# Agents
An “agent” describes the method of running an RL algorithm against an environment in the gym. The agent may contain the algorithm itself or simply provide an integration between an algorithm and the gym environments.
## RandomAgent
A sample agent located in this repo at `gym/examples/agents/random_agent.py`. This simple agent leverages the environments ability to produce a random valid action and does so for each step.
## cem.py
A generic Cross-Entropy agent located in this repo at `gym/examples/agents/cem.py`. This agent defaults to 10 iterations of 25 episodes considering the top 20% “elite”.
## dqn
This is a very basic DQN (with experience replay) implementation, which uses OpenAI’s gym environment and Keras/Theano neural networks. [/sherjilozair/dqn](https://github.com/sherjilozair/dqn)
## Simple DQN
Simple, fast and easy to extend DQN implementation using [Neon](https://github.com/NervanaSystems/neon) deep learning library.

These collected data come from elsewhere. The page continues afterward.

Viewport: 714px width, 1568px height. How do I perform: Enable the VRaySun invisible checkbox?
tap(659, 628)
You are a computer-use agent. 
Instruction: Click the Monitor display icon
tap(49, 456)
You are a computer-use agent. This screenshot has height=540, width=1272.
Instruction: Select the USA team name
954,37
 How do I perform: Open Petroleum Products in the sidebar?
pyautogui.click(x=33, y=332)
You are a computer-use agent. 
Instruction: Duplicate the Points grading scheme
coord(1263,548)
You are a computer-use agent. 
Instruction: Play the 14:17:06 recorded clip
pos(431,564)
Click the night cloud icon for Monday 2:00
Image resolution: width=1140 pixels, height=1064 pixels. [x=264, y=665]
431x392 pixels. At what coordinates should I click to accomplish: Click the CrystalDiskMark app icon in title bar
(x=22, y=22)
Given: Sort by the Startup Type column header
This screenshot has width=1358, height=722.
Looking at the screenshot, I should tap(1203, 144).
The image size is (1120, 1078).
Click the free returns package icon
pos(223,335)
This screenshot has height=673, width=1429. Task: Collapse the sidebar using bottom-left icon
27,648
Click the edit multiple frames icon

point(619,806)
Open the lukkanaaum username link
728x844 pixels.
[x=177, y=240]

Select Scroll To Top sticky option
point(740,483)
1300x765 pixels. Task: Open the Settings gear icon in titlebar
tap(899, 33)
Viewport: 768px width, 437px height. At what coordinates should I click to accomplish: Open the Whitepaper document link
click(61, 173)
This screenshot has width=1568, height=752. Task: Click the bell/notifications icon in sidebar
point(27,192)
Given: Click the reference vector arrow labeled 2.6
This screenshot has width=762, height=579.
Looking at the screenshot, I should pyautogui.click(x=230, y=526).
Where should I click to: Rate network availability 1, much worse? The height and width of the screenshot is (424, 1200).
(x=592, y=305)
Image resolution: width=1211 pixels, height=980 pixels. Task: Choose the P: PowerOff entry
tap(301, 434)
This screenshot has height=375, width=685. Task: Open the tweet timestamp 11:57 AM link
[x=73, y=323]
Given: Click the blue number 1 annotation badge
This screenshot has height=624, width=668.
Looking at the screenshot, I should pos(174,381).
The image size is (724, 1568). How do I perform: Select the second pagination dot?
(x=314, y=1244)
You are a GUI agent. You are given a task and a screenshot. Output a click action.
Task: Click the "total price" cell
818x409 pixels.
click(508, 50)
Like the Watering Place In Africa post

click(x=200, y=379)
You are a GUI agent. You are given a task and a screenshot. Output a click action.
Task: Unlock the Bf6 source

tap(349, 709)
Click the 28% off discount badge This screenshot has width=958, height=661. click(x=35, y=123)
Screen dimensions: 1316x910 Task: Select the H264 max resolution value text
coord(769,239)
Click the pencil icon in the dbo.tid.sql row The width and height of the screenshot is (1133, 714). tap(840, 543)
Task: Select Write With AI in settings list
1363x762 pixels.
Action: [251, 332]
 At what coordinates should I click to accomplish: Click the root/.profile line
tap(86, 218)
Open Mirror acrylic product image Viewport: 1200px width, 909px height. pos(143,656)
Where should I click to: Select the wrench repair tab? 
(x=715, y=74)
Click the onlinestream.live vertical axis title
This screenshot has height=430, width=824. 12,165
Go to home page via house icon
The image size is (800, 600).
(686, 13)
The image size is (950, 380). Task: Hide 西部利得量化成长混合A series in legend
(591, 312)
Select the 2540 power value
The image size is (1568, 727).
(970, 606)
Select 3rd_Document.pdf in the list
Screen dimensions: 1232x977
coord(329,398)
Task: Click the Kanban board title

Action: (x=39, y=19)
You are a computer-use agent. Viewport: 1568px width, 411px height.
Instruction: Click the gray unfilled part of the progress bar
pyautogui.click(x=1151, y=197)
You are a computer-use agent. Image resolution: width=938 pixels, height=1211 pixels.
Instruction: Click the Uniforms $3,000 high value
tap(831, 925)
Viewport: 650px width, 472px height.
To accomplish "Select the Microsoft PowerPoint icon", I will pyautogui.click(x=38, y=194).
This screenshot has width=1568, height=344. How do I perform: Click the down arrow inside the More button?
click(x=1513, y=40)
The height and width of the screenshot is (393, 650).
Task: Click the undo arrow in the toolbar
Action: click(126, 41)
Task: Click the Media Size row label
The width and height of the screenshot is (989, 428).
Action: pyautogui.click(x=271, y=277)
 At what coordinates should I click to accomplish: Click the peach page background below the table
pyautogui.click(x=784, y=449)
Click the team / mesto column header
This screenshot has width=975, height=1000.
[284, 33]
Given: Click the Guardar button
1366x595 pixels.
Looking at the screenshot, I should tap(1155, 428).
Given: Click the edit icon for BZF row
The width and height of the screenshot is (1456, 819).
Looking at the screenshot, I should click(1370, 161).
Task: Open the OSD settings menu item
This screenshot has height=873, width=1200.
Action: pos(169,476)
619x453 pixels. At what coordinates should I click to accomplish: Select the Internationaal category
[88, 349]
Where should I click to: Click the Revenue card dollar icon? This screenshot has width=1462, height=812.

Comes with out-of-box tools to train, test and visualize models. For details see [this blog post](https://www.nervanasys.com/deep-reinforcement-learning-with-neon/) or check out the [repo](https://github.com/tambetm/simple_dqn).
## AgentNet
A library that allows you to develop custom deep/convolutional/recurrent reinforcement learning agent with full integration with Theano/Lasagne. Also contains a toolkit for various reinforcement learning algorithms, policies, memory augmentations, etc.
– The repo’s here: [AgentNet](https://github.com/yandexdataschool/AgentNet)
– [A step-by-step demo for Atari SpaceInvaders ](https://github.com/yandexdataschool/AgentNet/blob/master/examples/Playing%20Atari%20with%20Deep%20Reinforcement%20Learning%20%28OpenAI%20Gym%29.ipynb)
## rllab
a framework for developing and evaluating reinforcement learning algorithms, fully compatible with OpenAI Gym. It includes a wide range of continuous control tasks plus implementations of many algorithms. [/rllab/rllab](https://github.com/rllab/rllab)
## [keras-rl](https://github.com/matthiasplappert/keras-rl)
[keras-rl](https://github.com/matthiasplappert/keras-rl) implements some state-of-the art deep reinforcement learning algorithms. It was built with OpenAI Gym in mind, and also built on top of the deep learning library [Keras](https://keras.io/) and utilises similar design patterns like callbacks and user-definable metrics.